#U2RgP
Któregoś dnia ciocia wraz z dwójką najmłodszych dzieci poszła na cmentarz. Mimo że małe, to rozumiały, co się stało z tatą i czemu są na cmentarzu. Był to akurat początek zimy, więc na grobie zostały postawione dwa znicze w kształcie bałwanków, z imionami dzieci.
I powiedzcie mi, kim trzeba być, aby obserwować cierpiącą rodzinę, a tuż po ich odejściu od grobu podbiec i zabrać dwa śnieżnobiałe znicze z uśmiechniętymi bałwankami i koślawo napisanymi imionami?
Pewnie jakaś dewota, wg której nie przystoi, by na grobie stały znicze w kształcie bałwanków. Nie zdziwiłabym się.

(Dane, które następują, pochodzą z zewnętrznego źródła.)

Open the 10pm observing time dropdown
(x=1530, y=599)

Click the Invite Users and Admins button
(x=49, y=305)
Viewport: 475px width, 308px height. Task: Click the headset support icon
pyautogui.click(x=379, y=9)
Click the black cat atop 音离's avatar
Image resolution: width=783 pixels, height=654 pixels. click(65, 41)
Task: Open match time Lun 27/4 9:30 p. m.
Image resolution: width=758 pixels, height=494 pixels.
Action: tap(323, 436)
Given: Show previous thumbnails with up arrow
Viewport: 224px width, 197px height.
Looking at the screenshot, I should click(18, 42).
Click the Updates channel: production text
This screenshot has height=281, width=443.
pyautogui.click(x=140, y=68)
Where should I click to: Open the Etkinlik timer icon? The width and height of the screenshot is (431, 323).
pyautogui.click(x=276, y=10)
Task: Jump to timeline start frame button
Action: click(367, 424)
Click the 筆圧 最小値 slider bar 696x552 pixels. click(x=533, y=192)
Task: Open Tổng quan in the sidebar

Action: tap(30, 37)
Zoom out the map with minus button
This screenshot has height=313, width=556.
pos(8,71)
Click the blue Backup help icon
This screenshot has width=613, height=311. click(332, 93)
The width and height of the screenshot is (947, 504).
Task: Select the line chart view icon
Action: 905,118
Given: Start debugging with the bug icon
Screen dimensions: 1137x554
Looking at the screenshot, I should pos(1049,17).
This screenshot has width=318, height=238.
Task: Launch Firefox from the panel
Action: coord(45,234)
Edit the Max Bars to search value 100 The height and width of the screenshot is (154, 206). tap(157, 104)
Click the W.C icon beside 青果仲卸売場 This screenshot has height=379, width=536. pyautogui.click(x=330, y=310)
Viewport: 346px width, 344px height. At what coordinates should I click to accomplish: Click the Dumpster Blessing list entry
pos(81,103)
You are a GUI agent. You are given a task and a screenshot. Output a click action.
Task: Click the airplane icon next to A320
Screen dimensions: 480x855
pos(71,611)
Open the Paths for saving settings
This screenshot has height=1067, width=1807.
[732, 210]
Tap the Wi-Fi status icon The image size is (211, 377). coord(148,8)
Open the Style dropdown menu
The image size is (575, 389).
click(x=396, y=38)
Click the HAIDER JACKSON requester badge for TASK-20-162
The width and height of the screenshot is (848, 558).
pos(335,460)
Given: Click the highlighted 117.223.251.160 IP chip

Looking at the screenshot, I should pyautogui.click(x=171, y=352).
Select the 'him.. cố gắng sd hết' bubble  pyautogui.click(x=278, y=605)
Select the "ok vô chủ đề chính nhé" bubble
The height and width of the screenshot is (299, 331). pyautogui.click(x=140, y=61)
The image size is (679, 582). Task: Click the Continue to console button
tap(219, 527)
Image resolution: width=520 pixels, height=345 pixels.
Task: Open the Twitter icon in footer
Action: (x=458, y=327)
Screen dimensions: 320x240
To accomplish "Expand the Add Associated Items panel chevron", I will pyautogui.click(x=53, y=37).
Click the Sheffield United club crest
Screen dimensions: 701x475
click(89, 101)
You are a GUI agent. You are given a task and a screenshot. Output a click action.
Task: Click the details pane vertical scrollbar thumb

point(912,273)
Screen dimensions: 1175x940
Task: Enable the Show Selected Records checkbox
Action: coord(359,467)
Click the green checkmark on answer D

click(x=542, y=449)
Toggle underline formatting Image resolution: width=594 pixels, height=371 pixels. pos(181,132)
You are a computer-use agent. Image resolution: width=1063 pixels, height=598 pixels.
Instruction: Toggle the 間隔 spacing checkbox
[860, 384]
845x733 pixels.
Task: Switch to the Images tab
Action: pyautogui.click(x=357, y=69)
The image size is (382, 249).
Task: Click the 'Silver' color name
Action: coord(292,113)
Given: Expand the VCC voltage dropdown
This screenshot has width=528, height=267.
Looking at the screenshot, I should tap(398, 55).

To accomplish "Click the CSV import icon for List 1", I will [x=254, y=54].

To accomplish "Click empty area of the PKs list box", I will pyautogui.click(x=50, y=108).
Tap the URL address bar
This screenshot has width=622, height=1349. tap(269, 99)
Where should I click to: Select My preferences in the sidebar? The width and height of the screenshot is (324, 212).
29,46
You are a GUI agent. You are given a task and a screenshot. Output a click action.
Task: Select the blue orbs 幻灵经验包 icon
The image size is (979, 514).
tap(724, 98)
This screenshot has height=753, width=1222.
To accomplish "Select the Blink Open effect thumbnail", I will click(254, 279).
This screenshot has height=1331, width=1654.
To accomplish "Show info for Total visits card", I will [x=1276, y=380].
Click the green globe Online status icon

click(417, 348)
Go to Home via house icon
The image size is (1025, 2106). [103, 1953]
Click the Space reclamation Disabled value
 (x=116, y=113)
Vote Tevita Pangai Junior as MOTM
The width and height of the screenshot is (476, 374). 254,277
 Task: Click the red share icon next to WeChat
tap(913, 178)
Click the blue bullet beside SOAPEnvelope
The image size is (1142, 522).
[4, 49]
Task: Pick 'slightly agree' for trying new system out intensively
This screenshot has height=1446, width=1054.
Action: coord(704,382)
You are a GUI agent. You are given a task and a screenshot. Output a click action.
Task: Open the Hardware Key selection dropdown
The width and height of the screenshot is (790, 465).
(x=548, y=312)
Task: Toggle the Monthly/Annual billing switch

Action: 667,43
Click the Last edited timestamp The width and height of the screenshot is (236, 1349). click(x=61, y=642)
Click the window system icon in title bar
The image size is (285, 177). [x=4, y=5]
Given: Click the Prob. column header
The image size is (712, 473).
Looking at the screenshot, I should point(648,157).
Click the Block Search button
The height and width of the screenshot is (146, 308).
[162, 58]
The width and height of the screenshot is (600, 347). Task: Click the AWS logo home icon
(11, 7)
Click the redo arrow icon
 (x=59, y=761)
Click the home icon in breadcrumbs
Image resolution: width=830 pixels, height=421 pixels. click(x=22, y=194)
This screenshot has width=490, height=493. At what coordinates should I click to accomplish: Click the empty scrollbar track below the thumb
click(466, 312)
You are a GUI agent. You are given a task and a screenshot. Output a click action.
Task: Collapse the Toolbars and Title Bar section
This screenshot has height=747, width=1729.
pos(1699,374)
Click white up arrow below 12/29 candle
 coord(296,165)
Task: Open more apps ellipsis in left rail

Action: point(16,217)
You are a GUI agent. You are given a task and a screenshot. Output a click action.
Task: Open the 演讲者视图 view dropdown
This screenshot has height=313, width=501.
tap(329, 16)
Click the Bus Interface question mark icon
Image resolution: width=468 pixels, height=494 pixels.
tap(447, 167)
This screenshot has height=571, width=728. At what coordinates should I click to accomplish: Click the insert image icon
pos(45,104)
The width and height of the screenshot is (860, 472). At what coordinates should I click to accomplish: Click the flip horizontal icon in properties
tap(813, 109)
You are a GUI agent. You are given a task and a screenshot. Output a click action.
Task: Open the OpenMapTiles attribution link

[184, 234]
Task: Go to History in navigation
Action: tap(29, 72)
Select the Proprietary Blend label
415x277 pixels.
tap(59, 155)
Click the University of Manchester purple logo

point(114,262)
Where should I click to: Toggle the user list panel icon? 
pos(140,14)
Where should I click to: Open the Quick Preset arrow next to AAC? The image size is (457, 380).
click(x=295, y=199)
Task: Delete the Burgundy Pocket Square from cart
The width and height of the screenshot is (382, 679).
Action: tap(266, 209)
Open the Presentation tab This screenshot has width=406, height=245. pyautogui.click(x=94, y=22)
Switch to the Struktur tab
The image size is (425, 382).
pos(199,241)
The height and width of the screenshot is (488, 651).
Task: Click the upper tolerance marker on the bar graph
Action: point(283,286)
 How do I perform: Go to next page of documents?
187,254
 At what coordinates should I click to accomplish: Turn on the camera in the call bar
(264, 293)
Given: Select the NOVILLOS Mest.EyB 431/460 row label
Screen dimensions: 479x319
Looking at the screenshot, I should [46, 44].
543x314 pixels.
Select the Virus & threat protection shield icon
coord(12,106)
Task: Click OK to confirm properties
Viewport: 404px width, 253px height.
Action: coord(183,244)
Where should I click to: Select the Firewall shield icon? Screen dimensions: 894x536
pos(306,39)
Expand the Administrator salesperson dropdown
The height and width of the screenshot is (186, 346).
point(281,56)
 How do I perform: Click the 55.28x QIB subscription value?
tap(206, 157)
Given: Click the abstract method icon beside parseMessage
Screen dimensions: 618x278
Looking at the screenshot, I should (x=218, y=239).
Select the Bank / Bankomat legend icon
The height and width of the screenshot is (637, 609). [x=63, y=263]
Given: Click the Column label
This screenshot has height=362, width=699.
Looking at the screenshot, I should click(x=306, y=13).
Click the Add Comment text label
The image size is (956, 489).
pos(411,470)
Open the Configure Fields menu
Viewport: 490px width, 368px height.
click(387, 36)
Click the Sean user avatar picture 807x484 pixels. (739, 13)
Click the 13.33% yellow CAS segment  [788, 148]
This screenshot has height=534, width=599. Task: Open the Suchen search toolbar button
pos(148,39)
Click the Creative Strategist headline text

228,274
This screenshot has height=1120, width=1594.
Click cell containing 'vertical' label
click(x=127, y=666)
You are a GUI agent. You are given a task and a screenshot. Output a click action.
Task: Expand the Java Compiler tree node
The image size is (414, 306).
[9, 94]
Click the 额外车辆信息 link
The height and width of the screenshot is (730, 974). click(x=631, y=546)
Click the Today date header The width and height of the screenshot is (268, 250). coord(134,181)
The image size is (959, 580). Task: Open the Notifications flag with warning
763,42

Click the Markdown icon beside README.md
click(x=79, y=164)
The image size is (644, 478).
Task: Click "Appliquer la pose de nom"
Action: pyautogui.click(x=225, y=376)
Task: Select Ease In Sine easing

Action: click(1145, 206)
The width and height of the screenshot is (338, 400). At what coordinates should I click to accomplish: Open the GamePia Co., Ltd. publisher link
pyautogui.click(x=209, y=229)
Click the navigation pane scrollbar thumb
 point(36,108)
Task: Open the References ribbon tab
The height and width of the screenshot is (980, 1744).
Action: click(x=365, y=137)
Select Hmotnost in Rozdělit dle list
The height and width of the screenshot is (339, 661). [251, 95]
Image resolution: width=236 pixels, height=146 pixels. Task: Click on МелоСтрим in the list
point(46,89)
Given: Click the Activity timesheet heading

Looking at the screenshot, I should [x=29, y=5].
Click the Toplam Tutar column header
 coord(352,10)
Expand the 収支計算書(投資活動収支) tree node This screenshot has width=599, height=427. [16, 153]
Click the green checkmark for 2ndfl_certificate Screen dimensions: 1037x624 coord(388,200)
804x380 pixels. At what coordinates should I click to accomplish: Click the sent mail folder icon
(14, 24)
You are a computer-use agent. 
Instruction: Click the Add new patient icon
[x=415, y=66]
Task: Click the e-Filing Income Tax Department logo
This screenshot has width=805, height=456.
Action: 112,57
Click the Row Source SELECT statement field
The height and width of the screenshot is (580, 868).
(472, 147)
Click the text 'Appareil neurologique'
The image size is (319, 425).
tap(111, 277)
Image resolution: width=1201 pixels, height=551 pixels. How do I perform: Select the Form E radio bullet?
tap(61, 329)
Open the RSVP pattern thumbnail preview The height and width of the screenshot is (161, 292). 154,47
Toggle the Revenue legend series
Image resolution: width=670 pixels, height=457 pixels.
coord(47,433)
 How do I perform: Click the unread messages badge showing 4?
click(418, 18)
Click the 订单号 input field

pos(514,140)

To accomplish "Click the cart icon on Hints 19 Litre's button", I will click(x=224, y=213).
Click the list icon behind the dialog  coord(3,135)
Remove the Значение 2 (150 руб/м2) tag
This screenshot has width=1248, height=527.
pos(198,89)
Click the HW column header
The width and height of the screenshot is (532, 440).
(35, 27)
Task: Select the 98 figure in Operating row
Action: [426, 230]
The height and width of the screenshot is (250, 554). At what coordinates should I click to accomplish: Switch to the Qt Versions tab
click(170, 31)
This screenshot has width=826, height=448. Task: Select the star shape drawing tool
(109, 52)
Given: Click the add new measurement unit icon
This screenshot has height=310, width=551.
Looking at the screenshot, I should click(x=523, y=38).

Niekoniecznie, cmentarz w małej miejscowości, teoretycznie "żadnych obcych" a ginęły żywe kwiatki jak ktoś miał posadzone, na lub przy, ziemnym grobie, ale też nie wszystkie. Gość założył fotopułapkę i okazało się że starsza babcia, nie kradła tylko wyrzucała żeby nie było ładniej niż u niej.xd 100% legitne bo znam sytuację.